■ WHAT YOU WILL DO: Reproduce every one of the following lines word for word. Leave the pictures out of your answer.

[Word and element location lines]
begin

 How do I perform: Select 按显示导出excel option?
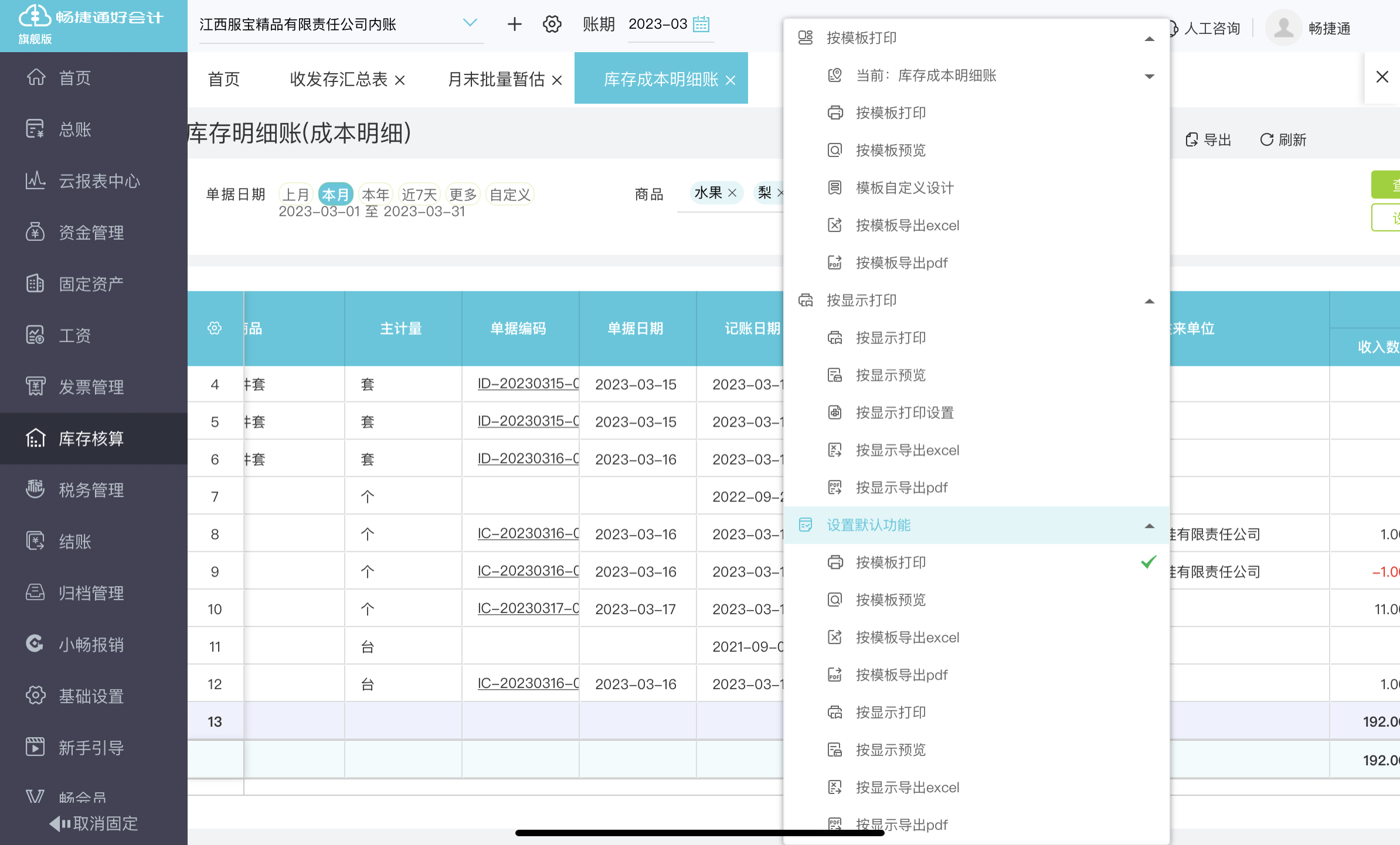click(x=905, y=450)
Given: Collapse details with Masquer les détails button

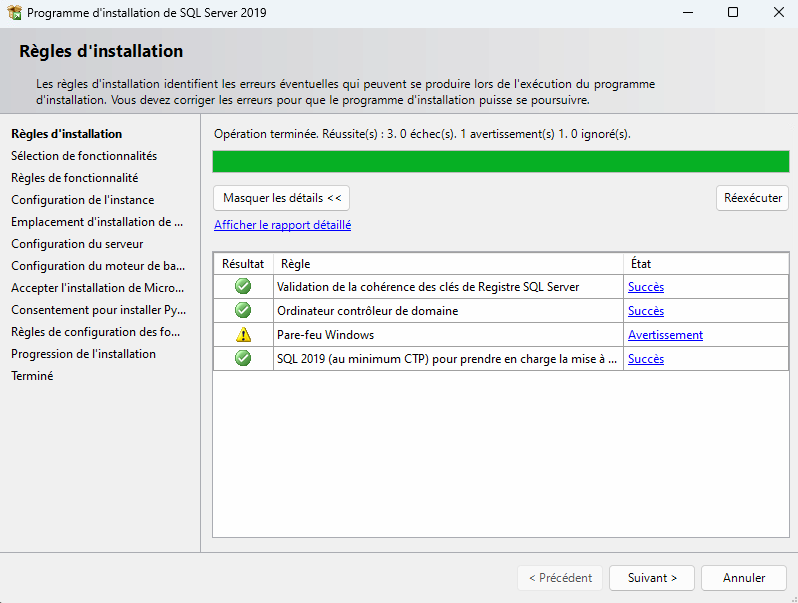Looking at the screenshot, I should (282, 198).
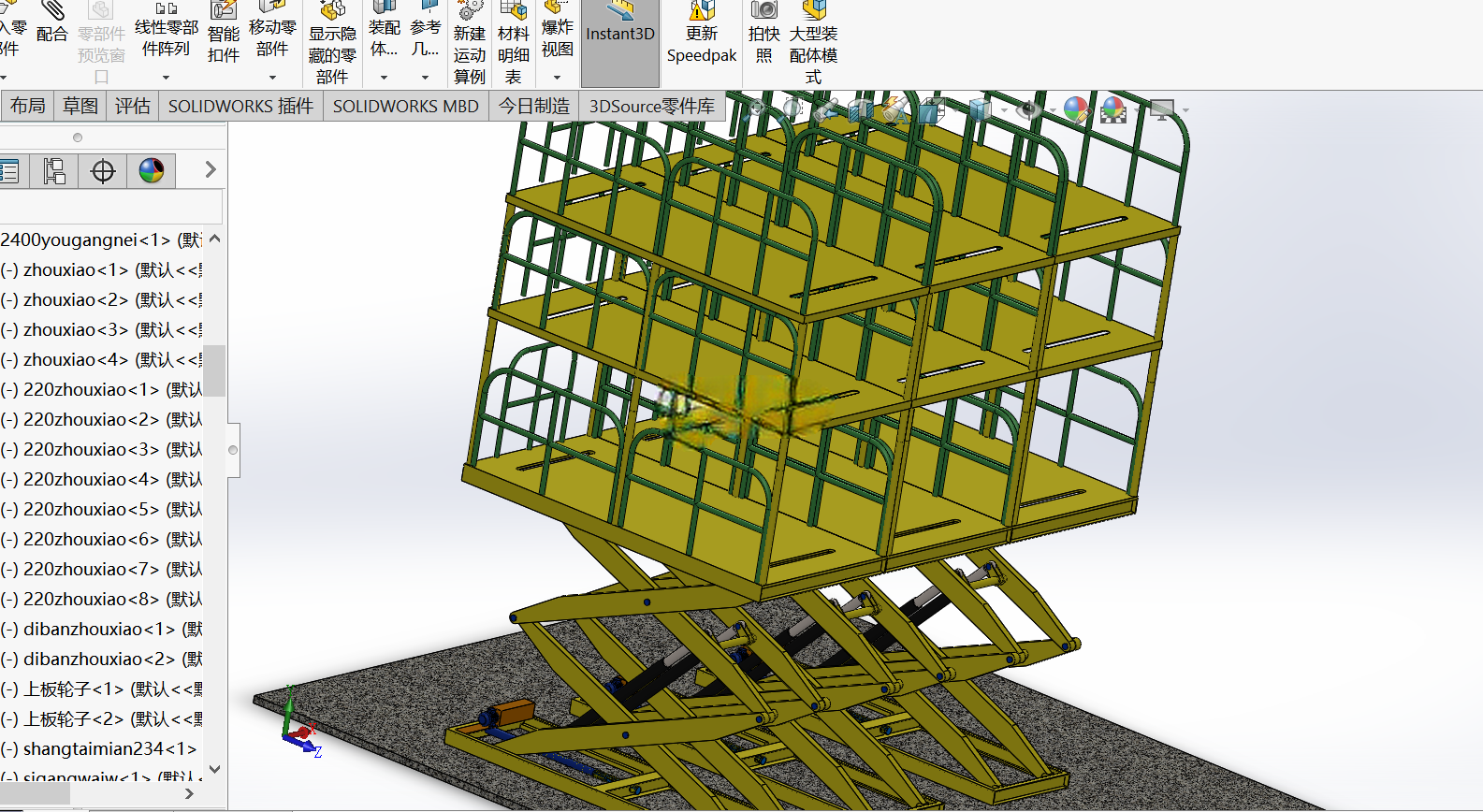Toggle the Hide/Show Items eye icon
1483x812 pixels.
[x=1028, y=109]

end

■ CORRECT RESULT:
 How do I perform: Select 按显示导出excel option?
click(x=905, y=450)
Given: Collapse details with Masquer les détails button

Looking at the screenshot, I should (282, 198).
Toggle the Hide/Show Items eye icon
1483x812 pixels.
[x=1028, y=109]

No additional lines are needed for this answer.